Cette pratique a été pleinement soutenue par le Tribunal, qui a déclaré que, conformément à la jurisprudence constante, la légalité des décisions s’apprécie uniquement sur la base du RMUE et non sur la base d’une pratique décisionnelle antérieure de l’Office (30/06/2004, T- 281/02, Mehr für Ihr Geld, EU:T:2004:198).
Si l’Office doit effectivement exercer ses pouvoirs conformément aux principes généraux du droit de l’Union européenne, tels que les principes d’égalité de traitement et de bonne administration, la manière dont ces principes sont appliqués doit être légale. Il convient également de souligner que chaque affaire doit être examinée sur le fond. L’issue d’une affaire donnée dépendra de critères spécifiques applicables aux faits de cette affaire, y compris, par exemple, les affirmations, les arguments et les observations des parties. Enfin, une partie à une procédure devant l’Office ne saurait invoquer, ou utiliser à son profit, une illégalité éventuelle commise en faveur d’autrui afin d’obtenir une décision identique.
À la lumière de ce qui précède, il s’ensuit que, même si les décisions antérieures présentées à la division d’opposition sont, dans une certaine mesure, similaires à l’espèce en ce qui concerne les faits, l’issue peut ne pas être identique.
Compte tenu de tout ce qui précède, il existe un risque de confusion dans l’esprit du public anglophone et du public professionnel (ce dernier étant le public auquel tous les produits sont destinés). Comme indiqué ci-dessus à la section c) de la présente décision, un risque de confusion pour une partie seulement du public pertinent de l’Union européenne est suffisant pour rejeter la demande contestée et il n’est pas nécessaire d’analyser la partie restante du public.
Par conséquent, l’opposition sur la base de l’enregistrement de la marque de l’Union européenne no 18 508 584 de l’opposante est fondée. Il s’ensuit que la marque contestée doit être rejetée pour l’ensemble des produits contestés.
FRAIS
Conformément à l’article 109, paragraphe 1, du RMUE, la partie perdante dans une procédure d’opposition doit supporter les taxes et frais exposés par l’autre partie.
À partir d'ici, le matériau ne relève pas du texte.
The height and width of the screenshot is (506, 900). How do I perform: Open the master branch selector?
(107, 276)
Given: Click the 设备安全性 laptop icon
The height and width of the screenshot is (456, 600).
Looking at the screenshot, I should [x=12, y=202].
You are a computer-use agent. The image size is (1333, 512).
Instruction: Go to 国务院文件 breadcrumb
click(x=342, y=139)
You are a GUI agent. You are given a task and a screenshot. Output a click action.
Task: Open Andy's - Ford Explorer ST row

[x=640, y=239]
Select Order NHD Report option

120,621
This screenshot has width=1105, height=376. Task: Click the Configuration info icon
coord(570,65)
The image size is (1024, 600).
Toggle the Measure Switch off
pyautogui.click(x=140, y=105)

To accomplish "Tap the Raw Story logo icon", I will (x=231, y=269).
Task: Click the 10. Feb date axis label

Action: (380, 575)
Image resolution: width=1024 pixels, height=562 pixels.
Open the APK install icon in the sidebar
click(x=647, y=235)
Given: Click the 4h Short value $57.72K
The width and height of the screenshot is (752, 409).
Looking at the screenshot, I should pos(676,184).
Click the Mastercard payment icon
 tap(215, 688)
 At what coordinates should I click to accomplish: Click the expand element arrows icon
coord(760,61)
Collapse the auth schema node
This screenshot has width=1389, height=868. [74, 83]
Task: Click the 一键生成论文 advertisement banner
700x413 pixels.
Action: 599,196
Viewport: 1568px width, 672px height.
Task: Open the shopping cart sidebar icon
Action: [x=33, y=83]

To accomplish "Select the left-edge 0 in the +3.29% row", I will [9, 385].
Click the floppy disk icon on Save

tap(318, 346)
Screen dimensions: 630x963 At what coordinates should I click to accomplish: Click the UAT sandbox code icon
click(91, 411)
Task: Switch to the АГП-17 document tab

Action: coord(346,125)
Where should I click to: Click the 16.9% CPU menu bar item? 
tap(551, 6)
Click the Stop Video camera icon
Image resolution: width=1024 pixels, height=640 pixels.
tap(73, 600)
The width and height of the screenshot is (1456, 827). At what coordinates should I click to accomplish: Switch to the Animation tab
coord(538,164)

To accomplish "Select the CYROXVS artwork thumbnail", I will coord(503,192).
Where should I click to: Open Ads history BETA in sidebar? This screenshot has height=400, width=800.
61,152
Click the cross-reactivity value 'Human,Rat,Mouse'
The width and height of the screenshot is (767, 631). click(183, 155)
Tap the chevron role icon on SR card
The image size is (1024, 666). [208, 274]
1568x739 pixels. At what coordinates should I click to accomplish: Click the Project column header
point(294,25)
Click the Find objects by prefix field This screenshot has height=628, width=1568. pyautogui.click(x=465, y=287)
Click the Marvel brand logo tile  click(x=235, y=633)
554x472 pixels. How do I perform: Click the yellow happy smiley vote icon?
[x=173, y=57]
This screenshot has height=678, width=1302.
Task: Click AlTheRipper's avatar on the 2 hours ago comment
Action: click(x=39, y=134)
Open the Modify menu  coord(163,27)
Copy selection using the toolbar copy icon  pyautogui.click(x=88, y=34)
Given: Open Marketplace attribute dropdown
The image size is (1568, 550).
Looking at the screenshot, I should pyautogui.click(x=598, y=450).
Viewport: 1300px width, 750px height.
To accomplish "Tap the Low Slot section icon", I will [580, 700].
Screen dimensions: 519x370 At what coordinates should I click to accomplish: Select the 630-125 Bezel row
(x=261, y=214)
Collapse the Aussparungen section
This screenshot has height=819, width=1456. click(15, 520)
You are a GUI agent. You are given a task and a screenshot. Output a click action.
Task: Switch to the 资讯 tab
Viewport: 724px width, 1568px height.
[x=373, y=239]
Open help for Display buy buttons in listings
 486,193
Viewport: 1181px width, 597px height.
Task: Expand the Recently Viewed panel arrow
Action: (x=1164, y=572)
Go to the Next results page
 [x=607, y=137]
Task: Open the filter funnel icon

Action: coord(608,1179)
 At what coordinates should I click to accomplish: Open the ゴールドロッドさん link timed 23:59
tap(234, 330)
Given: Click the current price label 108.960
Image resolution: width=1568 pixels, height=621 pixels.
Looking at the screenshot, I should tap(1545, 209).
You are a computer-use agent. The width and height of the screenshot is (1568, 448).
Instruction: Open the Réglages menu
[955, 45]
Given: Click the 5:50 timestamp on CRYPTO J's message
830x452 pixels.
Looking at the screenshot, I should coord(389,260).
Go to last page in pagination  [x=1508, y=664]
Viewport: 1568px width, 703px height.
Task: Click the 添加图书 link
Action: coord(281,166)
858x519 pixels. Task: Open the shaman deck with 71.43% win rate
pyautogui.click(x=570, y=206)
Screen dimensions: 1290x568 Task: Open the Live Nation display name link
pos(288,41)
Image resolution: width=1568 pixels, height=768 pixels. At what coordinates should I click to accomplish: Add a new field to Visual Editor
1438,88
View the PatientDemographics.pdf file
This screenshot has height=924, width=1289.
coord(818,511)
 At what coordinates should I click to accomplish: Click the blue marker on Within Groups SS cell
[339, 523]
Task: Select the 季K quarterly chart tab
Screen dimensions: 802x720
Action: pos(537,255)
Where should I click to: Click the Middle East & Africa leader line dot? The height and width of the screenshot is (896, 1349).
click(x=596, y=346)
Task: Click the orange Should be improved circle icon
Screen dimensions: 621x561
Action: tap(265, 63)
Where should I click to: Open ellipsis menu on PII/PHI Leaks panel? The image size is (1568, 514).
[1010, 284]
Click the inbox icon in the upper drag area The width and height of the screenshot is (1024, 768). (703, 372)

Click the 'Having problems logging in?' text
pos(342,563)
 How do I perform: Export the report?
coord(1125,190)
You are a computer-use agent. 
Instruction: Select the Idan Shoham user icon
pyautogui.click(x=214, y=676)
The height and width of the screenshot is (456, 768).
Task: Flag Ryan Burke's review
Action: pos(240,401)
La demanderesse étant la partie perdante, elle doit supporter la taxe d’opposition ainsi que les frais exposés par l’opposante aux fins de la présente procédure.
Conformément à l’article 109, paragraphe 1 et (7) du RMUE et à l’article 18, paragraphe 1, point c) i), du REMUE, les frais à payer à l’opposante sont la taxe d’opposition et les frais de représentation, qui sont fixés sur la base du taux maximal qui y est fixé.
De la division d’opposition
Chantal VAN Riel
Décision sur l’opposition no B 3 171 767 Page sur 7 7
Sara MARTINEZ Gonzalo BILBAO
CADENILLAS
TEJADA
Conformément à l’article 67 du RMUE, toute partie peut recourir contre cette décision pour autant que cette dernière n’ait pas fait droit à ses prétentions. Conformément à l’article 68 du RMUE, le recours doit être formé par écrit auprès de l’Office dans un délai de deux mois à compter du jour de la notification de la présente décision. L’acte de recours est déposé dans la langue de procédure de la décision attaquée. En outre, un mémoire exposant les motifs du recours doit être déposé par écrit dans un délai de quatre mois à compter de cette date. Le recours n’est considéré comme formé qu’après paiement de la taxe de recours d’un montant de 720 EUR.